REQUIREMENTS. From the material below, extract the lines from the one containing "This screenshot has width=1568, height=777." through the one containing "pyautogui.click(x=1014, y=100)", both included, and reproduce them verbatim.

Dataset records
--------

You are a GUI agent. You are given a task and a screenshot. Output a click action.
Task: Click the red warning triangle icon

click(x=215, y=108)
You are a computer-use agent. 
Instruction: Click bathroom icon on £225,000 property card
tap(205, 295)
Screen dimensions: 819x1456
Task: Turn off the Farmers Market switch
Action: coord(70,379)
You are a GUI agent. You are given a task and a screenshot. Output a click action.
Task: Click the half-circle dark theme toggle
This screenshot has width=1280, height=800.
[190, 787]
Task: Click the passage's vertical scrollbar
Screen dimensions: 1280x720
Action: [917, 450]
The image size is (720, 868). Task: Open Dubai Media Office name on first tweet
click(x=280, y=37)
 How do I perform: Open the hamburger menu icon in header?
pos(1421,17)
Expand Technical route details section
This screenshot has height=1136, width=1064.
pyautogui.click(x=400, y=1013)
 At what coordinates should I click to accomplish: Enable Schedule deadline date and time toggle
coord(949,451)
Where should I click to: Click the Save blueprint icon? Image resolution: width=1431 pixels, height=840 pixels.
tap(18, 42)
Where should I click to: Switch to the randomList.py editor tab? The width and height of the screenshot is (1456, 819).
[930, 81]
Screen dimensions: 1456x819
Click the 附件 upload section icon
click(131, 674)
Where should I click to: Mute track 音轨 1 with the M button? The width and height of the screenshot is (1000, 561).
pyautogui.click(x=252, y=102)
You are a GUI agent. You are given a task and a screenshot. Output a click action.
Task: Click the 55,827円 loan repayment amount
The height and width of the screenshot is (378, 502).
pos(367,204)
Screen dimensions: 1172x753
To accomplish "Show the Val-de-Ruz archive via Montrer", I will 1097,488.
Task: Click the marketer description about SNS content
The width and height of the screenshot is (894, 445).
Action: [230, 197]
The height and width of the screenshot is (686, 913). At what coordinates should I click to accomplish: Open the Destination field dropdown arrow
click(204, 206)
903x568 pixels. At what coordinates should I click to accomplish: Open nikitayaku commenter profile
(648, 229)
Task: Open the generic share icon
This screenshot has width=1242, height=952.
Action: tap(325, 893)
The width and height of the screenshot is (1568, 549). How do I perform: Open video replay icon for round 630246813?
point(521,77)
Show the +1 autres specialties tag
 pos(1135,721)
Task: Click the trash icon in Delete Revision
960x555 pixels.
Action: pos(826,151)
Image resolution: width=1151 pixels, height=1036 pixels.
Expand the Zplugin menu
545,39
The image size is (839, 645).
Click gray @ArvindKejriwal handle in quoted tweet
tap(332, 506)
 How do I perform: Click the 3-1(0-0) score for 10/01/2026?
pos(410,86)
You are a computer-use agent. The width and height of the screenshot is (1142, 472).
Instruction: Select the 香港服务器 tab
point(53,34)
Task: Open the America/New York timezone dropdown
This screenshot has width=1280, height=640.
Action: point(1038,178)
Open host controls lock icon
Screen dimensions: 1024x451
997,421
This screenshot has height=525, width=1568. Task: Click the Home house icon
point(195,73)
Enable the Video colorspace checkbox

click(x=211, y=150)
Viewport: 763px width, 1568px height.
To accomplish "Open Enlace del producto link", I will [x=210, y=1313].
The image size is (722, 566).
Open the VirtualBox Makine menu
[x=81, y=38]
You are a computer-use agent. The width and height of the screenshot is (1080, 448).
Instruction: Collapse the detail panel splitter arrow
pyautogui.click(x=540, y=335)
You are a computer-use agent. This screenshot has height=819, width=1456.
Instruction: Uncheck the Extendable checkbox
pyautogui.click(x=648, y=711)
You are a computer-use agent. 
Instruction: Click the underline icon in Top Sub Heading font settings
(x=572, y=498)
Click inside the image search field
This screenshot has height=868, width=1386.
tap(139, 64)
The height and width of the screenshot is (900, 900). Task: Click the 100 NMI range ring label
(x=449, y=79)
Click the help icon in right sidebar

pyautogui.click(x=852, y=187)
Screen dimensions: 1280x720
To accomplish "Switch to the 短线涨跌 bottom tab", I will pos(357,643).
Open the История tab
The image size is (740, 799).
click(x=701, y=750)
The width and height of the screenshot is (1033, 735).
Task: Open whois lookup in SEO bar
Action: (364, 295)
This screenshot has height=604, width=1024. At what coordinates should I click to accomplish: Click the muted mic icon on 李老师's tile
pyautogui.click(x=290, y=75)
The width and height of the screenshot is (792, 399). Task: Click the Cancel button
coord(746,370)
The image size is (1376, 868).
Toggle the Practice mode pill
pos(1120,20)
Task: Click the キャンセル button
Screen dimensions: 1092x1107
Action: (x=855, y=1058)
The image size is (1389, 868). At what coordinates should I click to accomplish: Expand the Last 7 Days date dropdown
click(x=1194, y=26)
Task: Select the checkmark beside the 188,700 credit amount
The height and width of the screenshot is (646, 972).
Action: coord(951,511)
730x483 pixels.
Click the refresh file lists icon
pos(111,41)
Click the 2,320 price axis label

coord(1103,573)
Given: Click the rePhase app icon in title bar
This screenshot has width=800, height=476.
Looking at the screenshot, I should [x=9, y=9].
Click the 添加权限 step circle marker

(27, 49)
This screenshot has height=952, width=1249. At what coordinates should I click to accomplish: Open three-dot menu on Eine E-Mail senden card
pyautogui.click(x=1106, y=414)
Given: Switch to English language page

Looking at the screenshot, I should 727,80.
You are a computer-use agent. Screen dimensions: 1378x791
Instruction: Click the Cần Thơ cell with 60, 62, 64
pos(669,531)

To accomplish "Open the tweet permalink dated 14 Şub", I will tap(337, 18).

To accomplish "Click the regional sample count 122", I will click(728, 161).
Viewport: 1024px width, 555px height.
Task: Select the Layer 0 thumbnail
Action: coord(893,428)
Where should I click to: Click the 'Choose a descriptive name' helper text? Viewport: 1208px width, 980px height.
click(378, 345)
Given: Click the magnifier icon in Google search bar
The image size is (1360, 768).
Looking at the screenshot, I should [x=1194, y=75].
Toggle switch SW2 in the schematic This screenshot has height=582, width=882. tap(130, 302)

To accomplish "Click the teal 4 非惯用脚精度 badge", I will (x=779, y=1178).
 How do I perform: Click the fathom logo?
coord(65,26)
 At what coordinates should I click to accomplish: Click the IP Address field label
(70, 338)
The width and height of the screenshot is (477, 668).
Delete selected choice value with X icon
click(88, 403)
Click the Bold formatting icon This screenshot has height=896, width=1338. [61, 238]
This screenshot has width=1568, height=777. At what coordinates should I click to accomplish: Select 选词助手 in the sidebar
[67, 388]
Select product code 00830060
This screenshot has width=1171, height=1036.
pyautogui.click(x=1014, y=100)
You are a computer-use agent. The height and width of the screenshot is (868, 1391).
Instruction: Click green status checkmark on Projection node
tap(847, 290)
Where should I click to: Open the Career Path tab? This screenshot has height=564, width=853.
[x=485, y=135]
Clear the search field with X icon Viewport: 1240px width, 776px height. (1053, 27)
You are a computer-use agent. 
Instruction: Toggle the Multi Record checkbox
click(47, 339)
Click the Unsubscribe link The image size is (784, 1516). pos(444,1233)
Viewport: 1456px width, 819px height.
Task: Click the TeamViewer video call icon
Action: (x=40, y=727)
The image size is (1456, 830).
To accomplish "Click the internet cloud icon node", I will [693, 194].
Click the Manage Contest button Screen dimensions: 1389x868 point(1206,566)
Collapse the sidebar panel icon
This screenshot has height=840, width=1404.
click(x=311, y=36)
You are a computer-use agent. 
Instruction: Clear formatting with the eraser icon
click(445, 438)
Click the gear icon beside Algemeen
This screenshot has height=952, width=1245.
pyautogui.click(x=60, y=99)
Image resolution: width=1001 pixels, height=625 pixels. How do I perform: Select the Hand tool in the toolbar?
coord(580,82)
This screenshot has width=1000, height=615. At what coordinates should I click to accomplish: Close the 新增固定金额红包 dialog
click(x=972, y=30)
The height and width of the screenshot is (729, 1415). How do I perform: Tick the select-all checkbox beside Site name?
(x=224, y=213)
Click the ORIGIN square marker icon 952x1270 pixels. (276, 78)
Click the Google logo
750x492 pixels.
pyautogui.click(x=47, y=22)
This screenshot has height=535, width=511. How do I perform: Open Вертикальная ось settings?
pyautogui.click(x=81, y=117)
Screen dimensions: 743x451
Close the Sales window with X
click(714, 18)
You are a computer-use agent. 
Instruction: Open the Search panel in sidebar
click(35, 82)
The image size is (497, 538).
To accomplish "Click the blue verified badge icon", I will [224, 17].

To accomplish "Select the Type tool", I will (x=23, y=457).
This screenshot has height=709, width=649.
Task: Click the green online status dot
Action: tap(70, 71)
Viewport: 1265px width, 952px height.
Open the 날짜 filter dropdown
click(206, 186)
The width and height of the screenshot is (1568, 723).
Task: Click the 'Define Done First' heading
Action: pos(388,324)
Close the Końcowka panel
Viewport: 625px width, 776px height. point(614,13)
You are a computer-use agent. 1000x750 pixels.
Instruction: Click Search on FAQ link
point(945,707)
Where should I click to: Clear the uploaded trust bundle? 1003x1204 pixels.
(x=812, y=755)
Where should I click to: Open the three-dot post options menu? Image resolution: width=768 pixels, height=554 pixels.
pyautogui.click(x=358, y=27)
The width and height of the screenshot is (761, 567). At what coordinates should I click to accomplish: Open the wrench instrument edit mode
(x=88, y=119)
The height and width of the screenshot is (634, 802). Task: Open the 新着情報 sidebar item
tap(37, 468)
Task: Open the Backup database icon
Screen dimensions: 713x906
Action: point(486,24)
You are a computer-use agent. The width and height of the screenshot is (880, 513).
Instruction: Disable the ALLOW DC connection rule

--------

TASK OUTPUT.
This screenshot has width=1568, height=777. At what coordinates should I click to accomplish: Select 选词助手 in the sidebar
[67, 388]
Select product code 00830060
This screenshot has width=1171, height=1036.
pyautogui.click(x=1014, y=100)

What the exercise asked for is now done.